One part celebration, one part history, two parts manifesto, Bernard DeVoto's The Hour is a comic and unequivocal treatise on how and why we drink - properly. The Pulitzer Prize and National Book Awardwinning author turns his shrewd wit on the spirits and attitudes that cause his stomach to turn and his eyes to roll (Warning; this book is NOT for rum drinkers). DeVoto instructs his readers on how to drink like gentlemen and sheds new light on the simple joys of the cocktail hour. Daniel Handler's introduction to this reprint of the 1950s classic provides a humorous framework for the modern reader.

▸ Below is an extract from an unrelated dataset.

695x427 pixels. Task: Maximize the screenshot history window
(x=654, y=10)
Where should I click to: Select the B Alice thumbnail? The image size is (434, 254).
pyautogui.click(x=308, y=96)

Bernard DeVoto was an author, literary critic, and historian. In 1948, he won the Pulitzer Prize for Across the Wide Missouri, and in 1953 he won the National Book Award for The Course of Empire. From 1935 onward he wrote a regular column, The Easy Chair, for Harper's Magazine. He served as curator for the papers of Mark Twain, and gained popularity for his abridged version of the journals of Lewis and Clark. He was a champion of public lands and the conservation of natural resources, as well as an adamant defender of civil liberties.